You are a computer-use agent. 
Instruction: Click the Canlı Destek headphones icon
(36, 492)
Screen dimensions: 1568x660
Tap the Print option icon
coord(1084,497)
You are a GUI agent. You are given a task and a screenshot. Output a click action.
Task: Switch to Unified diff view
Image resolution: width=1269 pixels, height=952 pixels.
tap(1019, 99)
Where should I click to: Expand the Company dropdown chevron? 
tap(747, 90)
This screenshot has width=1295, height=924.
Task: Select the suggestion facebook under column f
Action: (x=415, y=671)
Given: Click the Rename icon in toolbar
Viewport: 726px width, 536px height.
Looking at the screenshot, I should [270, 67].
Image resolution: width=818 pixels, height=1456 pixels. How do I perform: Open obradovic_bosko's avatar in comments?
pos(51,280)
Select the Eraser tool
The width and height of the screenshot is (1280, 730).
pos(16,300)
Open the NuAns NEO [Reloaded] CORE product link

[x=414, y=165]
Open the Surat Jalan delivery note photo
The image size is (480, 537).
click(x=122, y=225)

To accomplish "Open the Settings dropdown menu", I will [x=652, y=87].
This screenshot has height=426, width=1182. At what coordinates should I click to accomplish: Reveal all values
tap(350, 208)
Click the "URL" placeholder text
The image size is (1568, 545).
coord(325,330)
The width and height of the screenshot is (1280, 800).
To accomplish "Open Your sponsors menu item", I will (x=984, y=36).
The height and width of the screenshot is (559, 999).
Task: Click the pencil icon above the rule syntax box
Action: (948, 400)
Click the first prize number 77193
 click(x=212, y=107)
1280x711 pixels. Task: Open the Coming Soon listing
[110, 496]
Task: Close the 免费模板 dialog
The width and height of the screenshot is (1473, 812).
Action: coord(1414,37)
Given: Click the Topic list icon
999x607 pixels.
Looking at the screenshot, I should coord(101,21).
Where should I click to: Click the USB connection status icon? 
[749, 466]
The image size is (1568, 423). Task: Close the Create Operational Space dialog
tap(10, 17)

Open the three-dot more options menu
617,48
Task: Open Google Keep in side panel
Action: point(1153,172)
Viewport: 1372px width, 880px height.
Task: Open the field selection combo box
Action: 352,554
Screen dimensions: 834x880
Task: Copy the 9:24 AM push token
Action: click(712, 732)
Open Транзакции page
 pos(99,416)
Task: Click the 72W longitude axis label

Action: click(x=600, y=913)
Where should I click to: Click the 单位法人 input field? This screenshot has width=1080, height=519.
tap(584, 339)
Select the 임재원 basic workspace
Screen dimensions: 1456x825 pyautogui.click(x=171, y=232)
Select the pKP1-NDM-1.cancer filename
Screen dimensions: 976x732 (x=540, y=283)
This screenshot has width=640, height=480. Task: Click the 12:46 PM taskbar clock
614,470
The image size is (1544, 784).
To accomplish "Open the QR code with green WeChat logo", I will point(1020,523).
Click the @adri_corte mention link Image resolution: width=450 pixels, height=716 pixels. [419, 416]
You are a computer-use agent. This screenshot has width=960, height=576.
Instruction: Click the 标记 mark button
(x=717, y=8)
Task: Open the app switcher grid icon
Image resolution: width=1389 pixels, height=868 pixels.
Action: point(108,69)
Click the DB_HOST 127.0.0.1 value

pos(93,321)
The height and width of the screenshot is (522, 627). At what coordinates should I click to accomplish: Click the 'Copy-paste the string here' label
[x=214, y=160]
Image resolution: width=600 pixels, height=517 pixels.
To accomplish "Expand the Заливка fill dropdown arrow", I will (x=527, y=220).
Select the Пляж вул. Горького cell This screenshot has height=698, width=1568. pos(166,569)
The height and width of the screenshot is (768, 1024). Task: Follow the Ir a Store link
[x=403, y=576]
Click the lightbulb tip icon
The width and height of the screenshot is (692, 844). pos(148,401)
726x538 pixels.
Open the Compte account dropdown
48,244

Problem statement
Set every entry down once more, exactly as written above.

Answer box
You are a computer-use agent. 
Instruction: Click the Canlı Destek headphones icon
(36, 492)
Screen dimensions: 1568x660
Tap the Print option icon
coord(1084,497)
You are a GUI agent. You are given a task and a screenshot. Output a click action.
Task: Switch to Unified diff view
Image resolution: width=1269 pixels, height=952 pixels.
tap(1019, 99)
Where should I click to: Expand the Company dropdown chevron? 
tap(747, 90)
This screenshot has width=1295, height=924.
Task: Select the suggestion facebook under column f
Action: (x=415, y=671)
Given: Click the Rename icon in toolbar
Viewport: 726px width, 536px height.
Looking at the screenshot, I should [270, 67].
Image resolution: width=818 pixels, height=1456 pixels. How do I perform: Open obradovic_bosko's avatar in comments?
pos(51,280)
Select the Eraser tool
The width and height of the screenshot is (1280, 730).
pos(16,300)
Open the NuAns NEO [Reloaded] CORE product link

[x=414, y=165]
Open the Surat Jalan delivery note photo
The image size is (480, 537).
click(x=122, y=225)

To accomplish "Open the Settings dropdown menu", I will [x=652, y=87].
This screenshot has height=426, width=1182. At what coordinates should I click to accomplish: Reveal all values
tap(350, 208)
Click the "URL" placeholder text
The image size is (1568, 545).
coord(325,330)
The width and height of the screenshot is (1280, 800).
To accomplish "Open Your sponsors menu item", I will (x=984, y=36).
The height and width of the screenshot is (559, 999).
Task: Click the pencil icon above the rule syntax box
Action: (948, 400)
Click the first prize number 77193
 click(x=212, y=107)
1280x711 pixels. Task: Open the Coming Soon listing
[110, 496]
Task: Close the 免费模板 dialog
The width and height of the screenshot is (1473, 812).
Action: coord(1414,37)
Given: Click the Topic list icon
999x607 pixels.
Looking at the screenshot, I should coord(101,21).
Where should I click to: Click the USB connection status icon? 
[749, 466]
The image size is (1568, 423). Task: Close the Create Operational Space dialog
tap(10, 17)

Open the three-dot more options menu
617,48
Task: Open Google Keep in side panel
Action: point(1153,172)
Viewport: 1372px width, 880px height.
Task: Open the field selection combo box
Action: 352,554
Screen dimensions: 834x880
Task: Copy the 9:24 AM push token
Action: click(712, 732)
Open Транзакции page
 pos(99,416)
Task: Click the 72W longitude axis label

Action: click(x=600, y=913)
Where should I click to: Click the 单位法人 input field? This screenshot has width=1080, height=519.
tap(584, 339)
Select the 임재원 basic workspace
Screen dimensions: 1456x825 pyautogui.click(x=171, y=232)
Select the pKP1-NDM-1.cancer filename
Screen dimensions: 976x732 (x=540, y=283)
This screenshot has width=640, height=480. Task: Click the 12:46 PM taskbar clock
614,470
The image size is (1544, 784).
To accomplish "Open the QR code with green WeChat logo", I will point(1020,523).
Click the @adri_corte mention link Image resolution: width=450 pixels, height=716 pixels. [419, 416]
You are a computer-use agent. This screenshot has width=960, height=576.
Instruction: Click the 标记 mark button
(x=717, y=8)
Task: Open the app switcher grid icon
Image resolution: width=1389 pixels, height=868 pixels.
Action: point(108,69)
Click the DB_HOST 127.0.0.1 value

pos(93,321)
The height and width of the screenshot is (522, 627). At what coordinates should I click to accomplish: Click the 'Copy-paste the string here' label
[x=214, y=160]
Image resolution: width=600 pixels, height=517 pixels.
To accomplish "Expand the Заливка fill dropdown arrow", I will (x=527, y=220).
Select the Пляж вул. Горького cell This screenshot has height=698, width=1568. pos(166,569)
The height and width of the screenshot is (768, 1024). Task: Follow the Ir a Store link
[x=403, y=576]
Click the lightbulb tip icon
The width and height of the screenshot is (692, 844). pos(148,401)
726x538 pixels.
Open the Compte account dropdown
48,244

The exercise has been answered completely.